Motor City Music
Author | : Mark Slobin |
Publisher | : Oxford University Press |
Total Pages | : 249 |
Release | : 2018-10-15 |
ISBN-10 | : 9780190882105 |
ISBN-13 | : 0190882107 |
Rating | : 4/5 (05 Downloads) |
Download or read book Motor City Music written by Mark Slobin and published by Oxford University Press. This book was released on 2018-10-15 with total page 249 pages. Available in PDF, EPUB and Kindle. Book excerpt: This is the first-ever historical study across all musical genres in any American metropolis. Detroit in the 1940s-60s was not just "the capital of the twentieth century" for industry and the war effort, but also for the quantity and extremely high quality of its musicians, from jazz to classical to ethnic. The author, a Detroiter from 1943, begins with a reflection of his early life with his family and others, then weaves through the music traffic of all the sectors of a dynamic and volatile city.

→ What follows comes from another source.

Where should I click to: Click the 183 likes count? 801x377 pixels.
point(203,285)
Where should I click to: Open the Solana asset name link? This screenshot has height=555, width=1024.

Looking first at the crucial role of the public schools in fostering talent, Motor City Music surveys the neighborhoods of older European immigrants and of the later huge waves of black and white southerners who migrated to Detroit to serve the auto and defense industries. Jazz stars, polka band leaders, Jewish violinists, and figures like Lily Tomlin emerge in the spotlight. Shaping institutions, from the Ford Motor Company and the United Auto Workers through radio stations and Motown, all deployed music to bring together a city rent by relentless segregation, policing, and spasms of violence. The voices of Detroit's poets, writers, and artists round out the chorus.